===== Provided data =====

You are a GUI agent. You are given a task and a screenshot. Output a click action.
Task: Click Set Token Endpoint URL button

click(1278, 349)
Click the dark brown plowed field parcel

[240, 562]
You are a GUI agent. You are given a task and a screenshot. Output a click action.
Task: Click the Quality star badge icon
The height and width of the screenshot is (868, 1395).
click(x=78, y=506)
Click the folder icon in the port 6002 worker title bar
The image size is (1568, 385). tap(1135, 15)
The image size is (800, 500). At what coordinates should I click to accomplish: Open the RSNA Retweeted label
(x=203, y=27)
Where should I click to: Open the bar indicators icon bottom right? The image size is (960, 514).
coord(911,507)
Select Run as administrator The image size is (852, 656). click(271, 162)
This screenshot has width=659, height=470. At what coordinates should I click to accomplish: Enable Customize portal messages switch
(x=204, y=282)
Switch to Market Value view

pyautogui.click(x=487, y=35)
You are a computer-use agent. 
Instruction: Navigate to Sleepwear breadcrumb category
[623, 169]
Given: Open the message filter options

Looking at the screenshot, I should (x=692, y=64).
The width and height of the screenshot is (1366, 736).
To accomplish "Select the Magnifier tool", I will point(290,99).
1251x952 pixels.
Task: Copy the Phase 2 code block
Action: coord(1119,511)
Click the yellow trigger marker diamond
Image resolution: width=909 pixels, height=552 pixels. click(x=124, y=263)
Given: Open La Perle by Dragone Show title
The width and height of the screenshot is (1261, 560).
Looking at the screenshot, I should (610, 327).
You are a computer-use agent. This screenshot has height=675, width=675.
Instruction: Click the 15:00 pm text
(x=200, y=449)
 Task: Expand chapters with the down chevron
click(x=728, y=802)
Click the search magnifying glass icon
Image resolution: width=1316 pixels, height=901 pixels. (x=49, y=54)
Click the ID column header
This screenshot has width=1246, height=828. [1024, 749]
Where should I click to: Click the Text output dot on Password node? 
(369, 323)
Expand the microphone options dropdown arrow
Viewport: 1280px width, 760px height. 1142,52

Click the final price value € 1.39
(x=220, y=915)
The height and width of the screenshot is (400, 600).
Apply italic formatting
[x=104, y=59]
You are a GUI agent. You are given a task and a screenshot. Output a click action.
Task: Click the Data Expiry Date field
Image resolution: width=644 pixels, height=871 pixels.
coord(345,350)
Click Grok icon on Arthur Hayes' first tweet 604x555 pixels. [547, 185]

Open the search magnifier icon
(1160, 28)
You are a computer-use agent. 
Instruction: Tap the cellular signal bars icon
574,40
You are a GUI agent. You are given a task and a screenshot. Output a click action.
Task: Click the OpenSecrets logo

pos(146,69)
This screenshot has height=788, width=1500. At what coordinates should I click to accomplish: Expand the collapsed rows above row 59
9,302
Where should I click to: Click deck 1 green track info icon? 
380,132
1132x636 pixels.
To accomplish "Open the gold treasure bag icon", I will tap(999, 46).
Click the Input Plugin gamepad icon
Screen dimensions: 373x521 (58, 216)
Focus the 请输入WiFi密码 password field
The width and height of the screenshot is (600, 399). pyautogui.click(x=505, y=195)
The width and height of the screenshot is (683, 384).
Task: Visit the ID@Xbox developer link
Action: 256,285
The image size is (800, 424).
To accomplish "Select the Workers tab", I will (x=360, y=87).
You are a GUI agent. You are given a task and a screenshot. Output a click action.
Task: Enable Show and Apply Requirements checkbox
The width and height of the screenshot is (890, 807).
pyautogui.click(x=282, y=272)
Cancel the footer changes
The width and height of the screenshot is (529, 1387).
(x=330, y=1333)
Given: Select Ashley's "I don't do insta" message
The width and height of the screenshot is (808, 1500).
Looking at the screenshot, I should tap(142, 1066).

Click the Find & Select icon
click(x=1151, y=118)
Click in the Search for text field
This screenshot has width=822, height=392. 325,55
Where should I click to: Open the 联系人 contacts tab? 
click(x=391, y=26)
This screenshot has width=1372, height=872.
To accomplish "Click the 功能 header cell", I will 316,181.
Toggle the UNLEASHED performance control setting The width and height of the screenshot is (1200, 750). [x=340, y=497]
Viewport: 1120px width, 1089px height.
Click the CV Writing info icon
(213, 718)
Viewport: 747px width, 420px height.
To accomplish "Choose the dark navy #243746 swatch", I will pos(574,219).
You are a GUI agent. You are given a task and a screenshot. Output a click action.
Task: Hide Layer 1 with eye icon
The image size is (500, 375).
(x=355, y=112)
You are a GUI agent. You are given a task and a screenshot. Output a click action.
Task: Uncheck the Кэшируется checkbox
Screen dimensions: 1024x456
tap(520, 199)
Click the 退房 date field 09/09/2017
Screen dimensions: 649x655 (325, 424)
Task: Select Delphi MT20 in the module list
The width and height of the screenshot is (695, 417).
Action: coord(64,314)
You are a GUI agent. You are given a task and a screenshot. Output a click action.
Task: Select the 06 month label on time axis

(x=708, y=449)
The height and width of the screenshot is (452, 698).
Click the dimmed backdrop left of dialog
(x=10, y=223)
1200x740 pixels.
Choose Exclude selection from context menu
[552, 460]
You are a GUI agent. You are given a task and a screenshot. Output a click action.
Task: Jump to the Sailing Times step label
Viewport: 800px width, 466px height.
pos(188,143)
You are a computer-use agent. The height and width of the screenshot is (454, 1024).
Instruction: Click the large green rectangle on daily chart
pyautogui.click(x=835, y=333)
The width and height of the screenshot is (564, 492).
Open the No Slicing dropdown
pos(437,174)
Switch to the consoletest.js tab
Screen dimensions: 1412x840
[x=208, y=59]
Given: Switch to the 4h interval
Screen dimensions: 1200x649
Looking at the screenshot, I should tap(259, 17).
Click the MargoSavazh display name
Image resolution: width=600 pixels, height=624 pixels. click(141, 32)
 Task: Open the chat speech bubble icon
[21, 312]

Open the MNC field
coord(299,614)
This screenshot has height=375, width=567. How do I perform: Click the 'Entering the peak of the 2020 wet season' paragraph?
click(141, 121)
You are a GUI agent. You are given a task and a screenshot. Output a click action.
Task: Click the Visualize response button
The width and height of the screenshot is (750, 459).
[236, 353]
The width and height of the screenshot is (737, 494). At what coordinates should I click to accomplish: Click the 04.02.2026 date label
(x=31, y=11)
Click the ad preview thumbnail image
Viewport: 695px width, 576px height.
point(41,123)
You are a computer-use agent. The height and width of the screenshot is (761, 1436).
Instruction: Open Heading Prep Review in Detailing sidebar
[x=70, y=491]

=====

### Instructions for the task
Each line above is to be reproduced exactly. Leave none out.

### Answer box
You are a GUI agent. You are given a task and a screenshot. Output a click action.
Task: Click Set Token Endpoint URL button

click(1278, 349)
Click the dark brown plowed field parcel

[240, 562]
You are a GUI agent. You are given a task and a screenshot. Output a click action.
Task: Click the Quality star badge icon
The height and width of the screenshot is (868, 1395).
click(x=78, y=506)
Click the folder icon in the port 6002 worker title bar
The image size is (1568, 385). tap(1135, 15)
The image size is (800, 500). At what coordinates should I click to accomplish: Open the RSNA Retweeted label
(x=203, y=27)
Where should I click to: Open the bar indicators icon bottom right? The image size is (960, 514).
coord(911,507)
Select Run as administrator The image size is (852, 656). click(271, 162)
This screenshot has width=659, height=470. At what coordinates should I click to accomplish: Enable Customize portal messages switch
(x=204, y=282)
Switch to Market Value view

pyautogui.click(x=487, y=35)
You are a computer-use agent. 
Instruction: Navigate to Sleepwear breadcrumb category
[623, 169]
Given: Open the message filter options

Looking at the screenshot, I should (x=692, y=64).
The width and height of the screenshot is (1366, 736).
To accomplish "Select the Magnifier tool", I will point(290,99).
1251x952 pixels.
Task: Copy the Phase 2 code block
Action: coord(1119,511)
Click the yellow trigger marker diamond
Image resolution: width=909 pixels, height=552 pixels. click(x=124, y=263)
Given: Open La Perle by Dragone Show title
The width and height of the screenshot is (1261, 560).
Looking at the screenshot, I should (610, 327).
You are a computer-use agent. This screenshot has height=675, width=675.
Instruction: Click the 15:00 pm text
(x=200, y=449)
 Task: Expand chapters with the down chevron
click(x=728, y=802)
Click the search magnifying glass icon
Image resolution: width=1316 pixels, height=901 pixels. (x=49, y=54)
Click the ID column header
This screenshot has width=1246, height=828. [1024, 749]
Where should I click to: Click the Text output dot on Password node? 
(369, 323)
Expand the microphone options dropdown arrow
Viewport: 1280px width, 760px height. 1142,52

Click the final price value € 1.39
(x=220, y=915)
The height and width of the screenshot is (400, 600).
Apply italic formatting
[x=104, y=59]
You are a GUI agent. You are given a task and a screenshot. Output a click action.
Task: Click the Data Expiry Date field
Image resolution: width=644 pixels, height=871 pixels.
coord(345,350)
Click Grok icon on Arthur Hayes' first tweet 604x555 pixels. [547, 185]

Open the search magnifier icon
(1160, 28)
You are a computer-use agent. 
Instruction: Tap the cellular signal bars icon
574,40
You are a GUI agent. You are given a task and a screenshot. Output a click action.
Task: Click the OpenSecrets logo

pos(146,69)
This screenshot has height=788, width=1500. At what coordinates should I click to accomplish: Expand the collapsed rows above row 59
9,302
Where should I click to: Click deck 1 green track info icon? 
380,132
1132x636 pixels.
To accomplish "Open the gold treasure bag icon", I will tap(999, 46).
Click the Input Plugin gamepad icon
Screen dimensions: 373x521 (58, 216)
Focus the 请输入WiFi密码 password field
The width and height of the screenshot is (600, 399). pyautogui.click(x=505, y=195)
The width and height of the screenshot is (683, 384).
Task: Visit the ID@Xbox developer link
Action: 256,285
The image size is (800, 424).
To accomplish "Select the Workers tab", I will (x=360, y=87).
You are a GUI agent. You are given a task and a screenshot. Output a click action.
Task: Enable Show and Apply Requirements checkbox
The width and height of the screenshot is (890, 807).
pyautogui.click(x=282, y=272)
Cancel the footer changes
The width and height of the screenshot is (529, 1387).
(x=330, y=1333)
Given: Select Ashley's "I don't do insta" message
The width and height of the screenshot is (808, 1500).
Looking at the screenshot, I should tap(142, 1066).

Click the Find & Select icon
click(x=1151, y=118)
Click in the Search for text field
This screenshot has width=822, height=392. 325,55
Where should I click to: Open the 联系人 contacts tab? 
click(x=391, y=26)
This screenshot has width=1372, height=872.
To accomplish "Click the 功能 header cell", I will 316,181.
Toggle the UNLEASHED performance control setting The width and height of the screenshot is (1200, 750). [x=340, y=497]
Viewport: 1120px width, 1089px height.
Click the CV Writing info icon
(213, 718)
Viewport: 747px width, 420px height.
To accomplish "Choose the dark navy #243746 swatch", I will pos(574,219).
You are a GUI agent. You are given a task and a screenshot. Output a click action.
Task: Hide Layer 1 with eye icon
The image size is (500, 375).
(x=355, y=112)
You are a GUI agent. You are given a task and a screenshot. Output a click action.
Task: Uncheck the Кэшируется checkbox
Screen dimensions: 1024x456
tap(520, 199)
Click the 退房 date field 09/09/2017
Screen dimensions: 649x655 (325, 424)
Task: Select Delphi MT20 in the module list
The width and height of the screenshot is (695, 417).
Action: coord(64,314)
You are a GUI agent. You are given a task and a screenshot. Output a click action.
Task: Select the 06 month label on time axis

(x=708, y=449)
The height and width of the screenshot is (452, 698).
Click the dimmed backdrop left of dialog
(x=10, y=223)
1200x740 pixels.
Choose Exclude selection from context menu
[552, 460]
You are a GUI agent. You are given a task and a screenshot. Output a click action.
Task: Jump to the Sailing Times step label
Viewport: 800px width, 466px height.
pos(188,143)
You are a computer-use agent. The height and width of the screenshot is (454, 1024).
Instruction: Click the large green rectangle on daily chart
pyautogui.click(x=835, y=333)
The width and height of the screenshot is (564, 492).
Open the No Slicing dropdown
pos(437,174)
Switch to the consoletest.js tab
Screen dimensions: 1412x840
[x=208, y=59]
Given: Switch to the 4h interval
Screen dimensions: 1200x649
Looking at the screenshot, I should tap(259, 17).
Click the MargoSavazh display name
Image resolution: width=600 pixels, height=624 pixels. click(141, 32)
 Task: Open the chat speech bubble icon
[21, 312]

Open the MNC field
coord(299,614)
This screenshot has height=375, width=567. How do I perform: Click the 'Entering the peak of the 2020 wet season' paragraph?
click(141, 121)
You are a GUI agent. You are given a task and a screenshot. Output a click action.
Task: Click the Visualize response button
The width and height of the screenshot is (750, 459).
[236, 353]
The width and height of the screenshot is (737, 494). At what coordinates should I click to accomplish: Click the 04.02.2026 date label
(x=31, y=11)
Click the ad preview thumbnail image
Viewport: 695px width, 576px height.
point(41,123)
You are a computer-use agent. The height and width of the screenshot is (761, 1436).
Instruction: Open Heading Prep Review in Detailing sidebar
[x=70, y=491]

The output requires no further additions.